### Problem description
Reproduce the article on the loudest sound below in full, word for word.

### Given passage
════

What is the Loudest Sound?

What is the Loudest Sound?

Jaden Eubanks, Writer

Do you think you talk loud? Well, let’s see.
Average human speech sits at 60 decibels, but this is easily beaten by my blender at 85 decibels. However, my blender is easily outdone by a loud city street reaching up to 90 decibels.

Boring Math Stuff: For reference, decibels’ volumes aren’t scalar: they’re logarithmic. Thus, 60 decibels would be 10 times as intense as 50 decibels, and 70 decibels would be 10 times as intense as 60 decibels, and so on. However there is a difference between sound intensity and sound volume: Sound intensity is the energy required to produce a sound, and sound volume is what we perceive it as. We typically perceive a 10 dB increase in intensity as about twice the volume.

So, what’s twice as loud as the 90 dB city street? Why, Airpods of course! At max volume, they reach volumes of 100 dB. Do you know what else reaches 100 dB? The surface of the sun. This is why many people, including me, highly recommend you do not listen to air pods or headphones at maximum volume. Prolonged exposure to sounds above just 70 decibels can damage your hearing permanently.

════

Dataset entries
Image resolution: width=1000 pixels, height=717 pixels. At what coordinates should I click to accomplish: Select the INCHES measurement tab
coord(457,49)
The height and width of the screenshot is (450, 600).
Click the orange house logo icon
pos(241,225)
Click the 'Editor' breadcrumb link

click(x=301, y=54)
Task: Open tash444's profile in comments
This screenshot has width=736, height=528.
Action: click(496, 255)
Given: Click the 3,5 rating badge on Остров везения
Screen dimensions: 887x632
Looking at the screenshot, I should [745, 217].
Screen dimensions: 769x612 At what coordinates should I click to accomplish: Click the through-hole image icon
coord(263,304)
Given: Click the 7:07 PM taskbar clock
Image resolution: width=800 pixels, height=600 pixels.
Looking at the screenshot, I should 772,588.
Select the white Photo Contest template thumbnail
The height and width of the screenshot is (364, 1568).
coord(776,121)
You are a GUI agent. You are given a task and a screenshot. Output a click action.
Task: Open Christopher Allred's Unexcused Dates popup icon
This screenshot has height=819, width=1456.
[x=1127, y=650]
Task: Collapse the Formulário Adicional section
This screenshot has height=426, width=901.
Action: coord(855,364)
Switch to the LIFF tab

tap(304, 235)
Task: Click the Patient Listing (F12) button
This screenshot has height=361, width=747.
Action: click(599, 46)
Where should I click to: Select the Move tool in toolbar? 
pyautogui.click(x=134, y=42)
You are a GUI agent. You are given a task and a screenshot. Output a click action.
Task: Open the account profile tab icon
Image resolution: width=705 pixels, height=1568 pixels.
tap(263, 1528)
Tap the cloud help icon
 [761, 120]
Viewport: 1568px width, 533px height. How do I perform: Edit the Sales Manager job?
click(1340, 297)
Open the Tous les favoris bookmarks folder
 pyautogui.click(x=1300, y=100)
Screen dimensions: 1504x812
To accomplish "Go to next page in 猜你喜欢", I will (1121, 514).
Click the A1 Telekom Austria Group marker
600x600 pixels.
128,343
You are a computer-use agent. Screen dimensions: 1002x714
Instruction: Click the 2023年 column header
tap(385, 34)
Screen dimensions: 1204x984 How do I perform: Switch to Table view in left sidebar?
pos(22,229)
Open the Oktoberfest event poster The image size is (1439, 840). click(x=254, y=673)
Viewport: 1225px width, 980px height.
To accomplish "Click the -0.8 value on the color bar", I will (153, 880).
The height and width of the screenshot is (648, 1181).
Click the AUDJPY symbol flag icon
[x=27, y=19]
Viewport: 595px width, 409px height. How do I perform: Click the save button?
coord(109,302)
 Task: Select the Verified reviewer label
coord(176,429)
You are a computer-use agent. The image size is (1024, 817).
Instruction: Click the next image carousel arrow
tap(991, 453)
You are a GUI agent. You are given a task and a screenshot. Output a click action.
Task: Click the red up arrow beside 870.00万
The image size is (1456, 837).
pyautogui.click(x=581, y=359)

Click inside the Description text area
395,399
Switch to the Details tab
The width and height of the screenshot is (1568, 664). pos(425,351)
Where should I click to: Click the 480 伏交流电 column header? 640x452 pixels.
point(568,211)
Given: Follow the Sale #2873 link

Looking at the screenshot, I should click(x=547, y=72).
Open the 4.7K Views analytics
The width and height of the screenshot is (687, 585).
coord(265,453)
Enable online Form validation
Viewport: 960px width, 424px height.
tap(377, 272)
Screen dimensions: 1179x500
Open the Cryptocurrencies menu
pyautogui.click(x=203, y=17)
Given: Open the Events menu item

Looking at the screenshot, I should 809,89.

════

### Exercise answer
What is the Loudest Sound?

What is the Loudest Sound?

Jaden Eubanks, Writer

Do you think you talk loud? Well, let’s see.
Average human speech sits at 60 decibels, but this is easily beaten by my blender at 85 decibels. However, my blender is easily outdone by a loud city street reaching up to 90 decibels.

Boring Math Stuff: For reference, decibels’ volumes aren’t scalar: they’re logarithmic. Thus, 60 decibels would be 10 times as intense as 50 decibels, and 70 decibels would be 10 times as intense as 60 decibels, and so on. However there is a difference between sound intensity and sound volume: Sound intensity is the energy required to produce a sound, and sound volume is what we perceive it as. We typically perceive a 10 dB increase in intensity as about twice the volume.

So, what’s twice as loud as the 90 dB city street? Why, Airpods of course! At max volume, they reach volumes of 100 dB. Do you know what else reaches 100 dB? The surface of the sun. This is why many people, including me, highly recommend you do not listen to air pods or headphones at maximum volume. Prolonged exposure to sounds above just 70 decibels can damage your hearing permanently.